If the internal appeal is denied, you can request a state fair hearing — a more formal proceeding before an administrative law judge. You have at least 90 calendar days from the date of the plan’s appeal resolution notice to request one.8eCFR. 42 CFR 438.408 – Resolution and Notification At the hearing, you can present evidence, bring witnesses, and have a representative — an attorney, family member, or advocate — argue on your behalf. You also have the right to review your full case file before the hearing date.9Medicaid.gov. Understanding Medicaid Fair Hearings

Some states offer an additional external review process where an independent medical reviewer evaluates the claim, but this is not a universal feature of Medicaid. External review is more commonly available through commercial health insurance plans. If your state does offer it for Medicaid, the option will be described in your denial notice or your plan’s member handbook.

What Strengthens an Appeal

The single most effective thing you can do is match your appeal to the specific reason for denial. If the plan said your documentation was incomplete, supply what was missing. If the plan said the procedure isn’t medically necessary, submit additional clinical letters from providers who can explain why surgery is the appropriate treatment for your documented gender dysphoria. Letters that directly reference the WPATH Standards of Care and explain how you meet each criterion carry real weight with reviewers. Generic letters of support that don’t engage with the plan’s criteria rarely change the outcome.

Post-Operative and Revision Coverage

Medicaid generally covers post-operative care — follow-up visits, wound care, and complication management — as part of the surgical episode. Where things get more complicated is revision surgery. If a complication develops after the initial procedure, such as infection, hematoma, wound separation, or tissue irregularities requiring correction, revision surgery is typically coverable as medically necessary treatment of the complication. Revision surgery for purely cosmetic refinement, on the other hand, is almost never covered.

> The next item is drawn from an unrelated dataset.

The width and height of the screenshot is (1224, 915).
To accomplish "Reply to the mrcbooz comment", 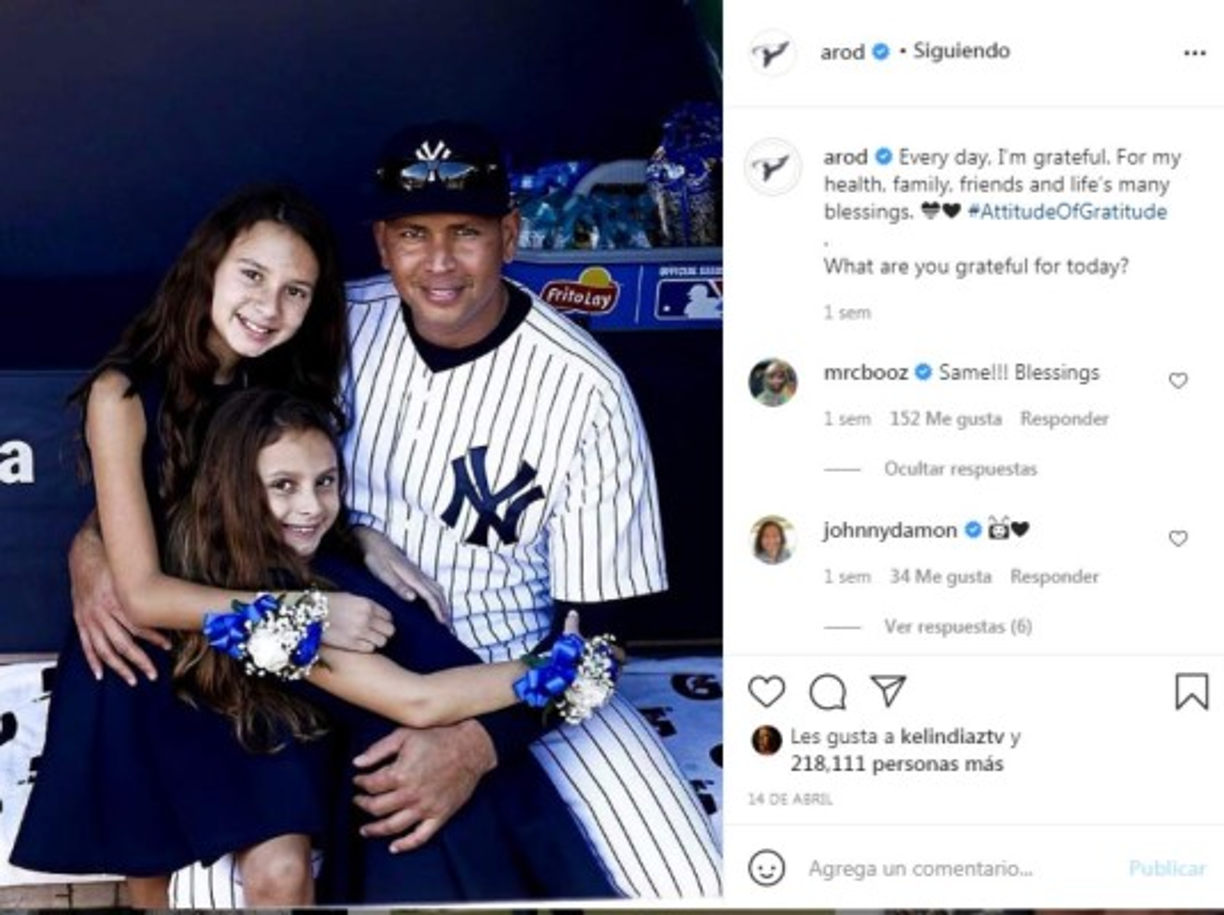I will point(1064,419).
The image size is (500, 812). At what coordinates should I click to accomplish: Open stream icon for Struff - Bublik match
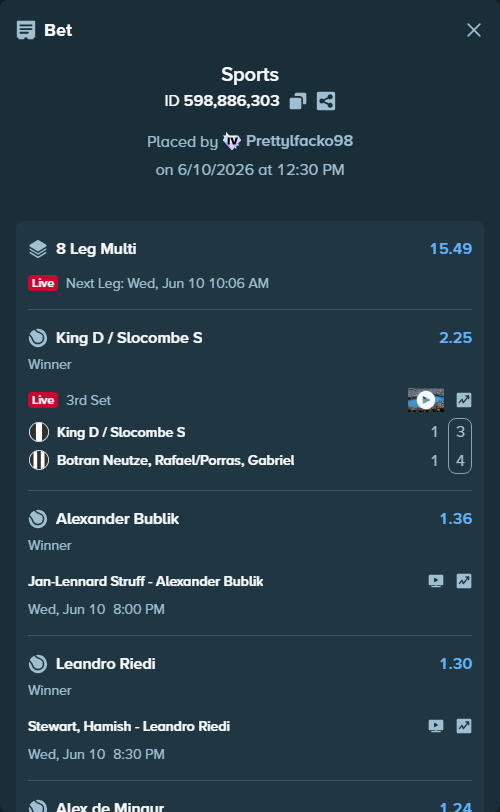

The distinction matters because it determines how you frame the revision request. If your surgeon documents the revision as treatment of a surgical complication with clear clinical findings, the prior authorization process works the same as it did for the original procedure. If the documentation reads more like aesthetic dissatisfaction, expect a denial. Your surgeon’s choice of language in the operative notes and the prior authorization request makes a real difference here.